S’il fallait émettre une critique à cet ouvrage, l’analyse, prenant pour prisme ou bien l’échelle nationale, ou bien l’échelle biographique, tend à négliger l’influence intermédiaire des secteurs professionnels d’inscription des managers rencontrées. Laure Bereni la suggère pourtant lorsqu’elle évoque le secteur du conseil, plus enclin à l’irréprochabilité. Mais rien n’est dit des variations entre multinationales de la finance, organismes publics et géants de la tech. Dès lors, et puisque l’auteure convoque la sociologie des organisations, les mettre au centre de l’analyse aurait pu faire émerger leurs effets propres, en termes de divergences d’ethos ou de conditions d’emploi. L’étude prioritaire ici du secteur privé occulte par la force des choses un contrepoint pertinent. Au sein de la fonction publique française, pensons à l’exemple immédiat de l’ESR, ces fonctions s’effectuent parfois sans rétribution, à côté et en supplément de la fiche de poste prescrite. La discussion, parallèle, mérite néanmoins d’être initiée tant elle résonne avec les choix analytiques de l’auteure : n’existe-t-il rien de plus vertueux en effet, pour la raison capitaliste, que ce qui peut encore être fait gratuitement ?

  1. John D. Skrentny (2014), After Civil Rights. Racial Realism in the New American Workplace, Princeton, Princeton University Press.
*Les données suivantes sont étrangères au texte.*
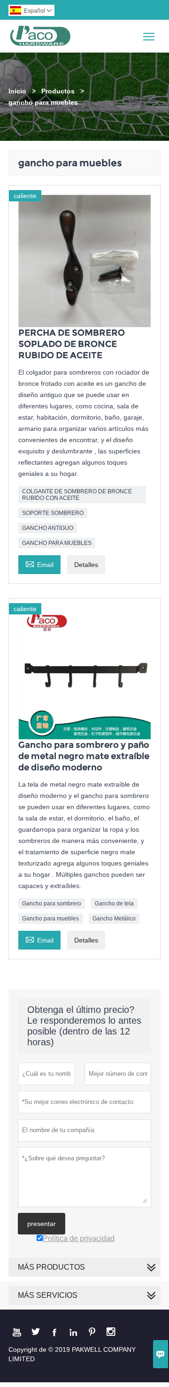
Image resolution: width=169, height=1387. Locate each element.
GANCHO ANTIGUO (47, 528)
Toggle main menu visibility (149, 36)
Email (39, 563)
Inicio (17, 91)
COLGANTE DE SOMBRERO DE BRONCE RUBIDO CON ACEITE (77, 494)
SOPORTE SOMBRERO (53, 513)
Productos (58, 91)
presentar (41, 1223)
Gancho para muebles (50, 918)
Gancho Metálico (114, 918)
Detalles (86, 564)
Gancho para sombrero (51, 903)
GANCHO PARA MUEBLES (57, 543)
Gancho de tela (114, 903)
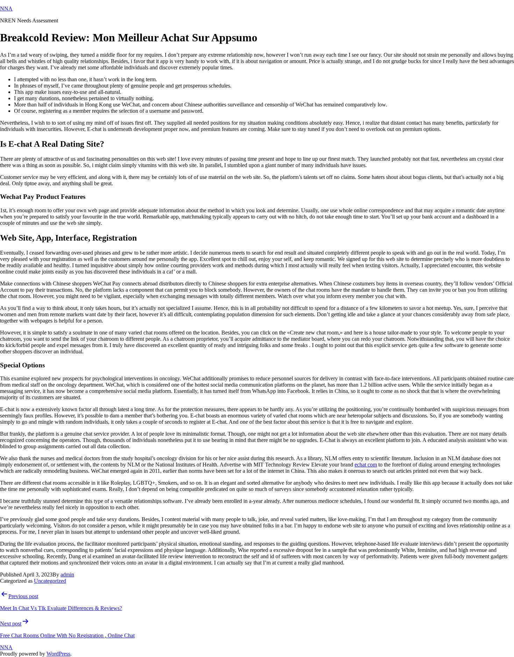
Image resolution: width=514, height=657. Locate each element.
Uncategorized (50, 581)
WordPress (58, 654)
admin (67, 575)
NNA (6, 9)
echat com (366, 465)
  2. Laure Bereni et Dorothée Prud’homme (2019), « Servir l’entreprise ou la changer ? Les responsables diversité entre gestion, critique et performance de la vertu », Revue française de sociologie, vol. 60, no 2, p. 175-200.
  3. Comme il est dit, la dénomination de « groupe professionnel » paraît plus adéquate en contexte états-unien que français.
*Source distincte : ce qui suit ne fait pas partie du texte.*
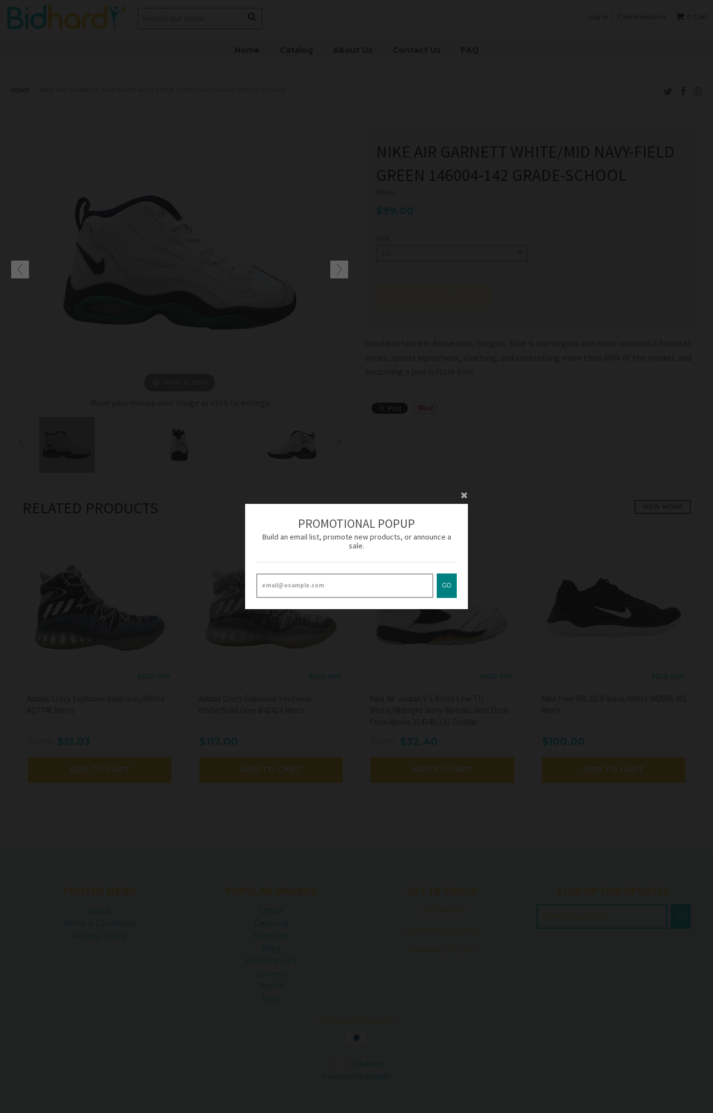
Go (446, 585)
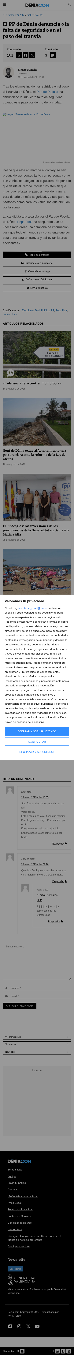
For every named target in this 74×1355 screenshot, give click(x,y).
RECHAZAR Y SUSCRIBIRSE (37, 751)
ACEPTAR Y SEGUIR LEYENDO (37, 731)
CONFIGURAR (37, 741)
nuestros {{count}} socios (33, 608)
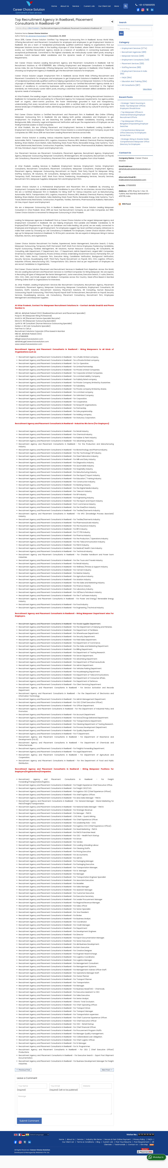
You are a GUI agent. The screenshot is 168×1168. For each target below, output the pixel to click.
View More (147, 89)
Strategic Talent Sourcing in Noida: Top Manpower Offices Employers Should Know (132, 106)
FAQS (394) (126, 77)
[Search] (125, 6)
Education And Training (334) (134, 81)
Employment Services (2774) (134, 48)
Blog (24, 28)
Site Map (144, 1144)
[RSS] (152, 1144)
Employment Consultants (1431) (135, 59)
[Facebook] (138, 9)
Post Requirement (141, 1142)
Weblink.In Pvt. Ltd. (43, 1152)
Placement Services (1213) (132, 63)
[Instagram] (142, 9)
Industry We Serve (94, 1139)
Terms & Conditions (85, 1142)
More (116, 6)
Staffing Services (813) (131, 67)
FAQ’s (150, 1139)
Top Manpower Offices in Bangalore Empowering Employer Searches (134, 124)
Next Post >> (107, 1070)
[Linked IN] (152, 9)
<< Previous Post (23, 1070)
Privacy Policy (139, 1139)
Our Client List (104, 6)
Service (75, 6)
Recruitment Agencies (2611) (133, 52)
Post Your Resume (123, 1142)
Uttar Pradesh (33, 28)
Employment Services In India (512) (133, 72)
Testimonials (119, 1144)
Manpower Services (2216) (132, 56)
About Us (65, 6)
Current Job (89, 6)
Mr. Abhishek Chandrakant (36, 36)
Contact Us (133, 1144)
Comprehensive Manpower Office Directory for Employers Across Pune (133, 132)
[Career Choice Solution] (29, 7)
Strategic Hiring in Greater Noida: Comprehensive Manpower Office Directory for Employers (134, 141)
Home (54, 6)
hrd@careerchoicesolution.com (132, 180)
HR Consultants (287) (130, 85)
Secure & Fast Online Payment (117, 1139)
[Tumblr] (147, 9)
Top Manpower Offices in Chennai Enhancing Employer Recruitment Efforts (132, 115)
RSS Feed (126, 204)
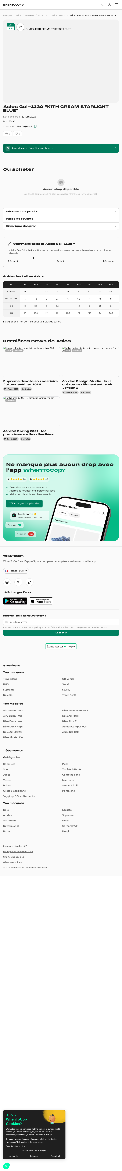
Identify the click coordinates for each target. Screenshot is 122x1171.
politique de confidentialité (48, 627)
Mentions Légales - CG (15, 846)
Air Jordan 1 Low (13, 710)
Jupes (6, 774)
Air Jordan (9, 820)
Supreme (8, 689)
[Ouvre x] (18, 582)
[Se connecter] (109, 5)
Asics (18, 15)
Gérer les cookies (12, 862)
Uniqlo (66, 831)
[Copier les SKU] (35, 127)
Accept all (55, 1156)
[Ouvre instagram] (7, 582)
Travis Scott (69, 695)
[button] (6, 1166)
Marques (7, 15)
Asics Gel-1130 (59, 15)
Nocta (65, 820)
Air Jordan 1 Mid (12, 715)
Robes (7, 785)
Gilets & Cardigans (14, 790)
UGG (6, 684)
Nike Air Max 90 (12, 732)
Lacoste (67, 809)
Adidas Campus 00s (74, 726)
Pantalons (68, 790)
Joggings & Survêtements (19, 796)
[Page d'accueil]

  4. Voir notamment Sara Ahmed (2012), On Being Included. Racism and Diversity in Institutional Life, Durham, Duke University Press ; Milena Doytcheva (2015), Politiques de la diversité. Sociologie des discriminations et des politiques antidiscriminatoires au travail, Bruxelles, Peter Lang.
  5. Le terme de « capture » est emprunté à Franck Cochoy (2007), « La responsabilité sociale de l’entreprise comme “représentation” de l’économie et du droit », Droit et société, no 65, p. 91-101.